====== Given data ======
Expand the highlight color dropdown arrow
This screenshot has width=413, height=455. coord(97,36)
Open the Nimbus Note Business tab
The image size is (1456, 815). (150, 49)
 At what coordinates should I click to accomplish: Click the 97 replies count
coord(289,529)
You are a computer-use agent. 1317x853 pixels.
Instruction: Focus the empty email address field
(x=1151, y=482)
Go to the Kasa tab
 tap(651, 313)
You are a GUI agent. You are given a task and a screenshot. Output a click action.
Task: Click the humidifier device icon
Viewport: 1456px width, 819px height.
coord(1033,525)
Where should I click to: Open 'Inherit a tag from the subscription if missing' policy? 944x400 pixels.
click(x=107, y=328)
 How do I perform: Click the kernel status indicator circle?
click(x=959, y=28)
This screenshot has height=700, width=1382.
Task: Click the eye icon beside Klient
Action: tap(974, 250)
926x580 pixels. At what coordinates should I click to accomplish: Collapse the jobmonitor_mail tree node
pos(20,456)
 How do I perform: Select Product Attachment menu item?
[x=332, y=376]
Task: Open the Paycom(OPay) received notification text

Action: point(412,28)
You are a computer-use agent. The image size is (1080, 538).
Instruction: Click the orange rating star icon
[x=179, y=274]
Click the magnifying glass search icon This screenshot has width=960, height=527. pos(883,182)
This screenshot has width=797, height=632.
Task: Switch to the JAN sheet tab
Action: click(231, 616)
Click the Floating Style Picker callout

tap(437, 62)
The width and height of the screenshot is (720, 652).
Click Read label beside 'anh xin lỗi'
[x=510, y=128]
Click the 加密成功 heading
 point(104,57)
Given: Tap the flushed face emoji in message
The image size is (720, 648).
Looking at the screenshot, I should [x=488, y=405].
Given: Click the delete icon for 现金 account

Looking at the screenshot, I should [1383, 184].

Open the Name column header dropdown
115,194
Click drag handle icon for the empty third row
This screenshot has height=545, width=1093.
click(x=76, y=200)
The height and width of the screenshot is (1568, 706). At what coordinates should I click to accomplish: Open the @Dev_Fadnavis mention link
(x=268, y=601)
======
• [Exercise description]:
Restate each of the records exactly, leaving nothing out.

• [Answer for the task]:
Expand the highlight color dropdown arrow
This screenshot has width=413, height=455. coord(97,36)
Open the Nimbus Note Business tab
The image size is (1456, 815). (150, 49)
 At what coordinates should I click to accomplish: Click the 97 replies count
coord(289,529)
You are a computer-use agent. 1317x853 pixels.
Instruction: Focus the empty email address field
(x=1151, y=482)
Go to the Kasa tab
 tap(651, 313)
You are a GUI agent. You are given a task and a screenshot. Output a click action.
Task: Click the humidifier device icon
Viewport: 1456px width, 819px height.
coord(1033,525)
Where should I click to: Open 'Inherit a tag from the subscription if missing' policy? 944x400 pixels.
click(x=107, y=328)
 How do I perform: Click the kernel status indicator circle?
click(x=959, y=28)
This screenshot has height=700, width=1382.
Task: Click the eye icon beside Klient
Action: tap(974, 250)
926x580 pixels. At what coordinates should I click to accomplish: Collapse the jobmonitor_mail tree node
pos(20,456)
 How do I perform: Select Product Attachment menu item?
[x=332, y=376]
Task: Open the Paycom(OPay) received notification text

Action: point(412,28)
You are a computer-use agent. The image size is (1080, 538).
Instruction: Click the orange rating star icon
[x=179, y=274]
Click the magnifying glass search icon This screenshot has width=960, height=527. pos(883,182)
This screenshot has width=797, height=632.
Task: Switch to the JAN sheet tab
Action: click(231, 616)
Click the Floating Style Picker callout

tap(437, 62)
The width and height of the screenshot is (720, 652).
Click Read label beside 'anh xin lỗi'
[x=510, y=128]
Click the 加密成功 heading
 point(104,57)
Given: Tap the flushed face emoji in message
The image size is (720, 648).
Looking at the screenshot, I should [x=488, y=405].
Given: Click the delete icon for 现金 account

Looking at the screenshot, I should [1383, 184].

Open the Name column header dropdown
115,194
Click drag handle icon for the empty third row
This screenshot has height=545, width=1093.
click(x=76, y=200)
The height and width of the screenshot is (1568, 706). At what coordinates should I click to accomplish: Open the @Dev_Fadnavis mention link
(x=268, y=601)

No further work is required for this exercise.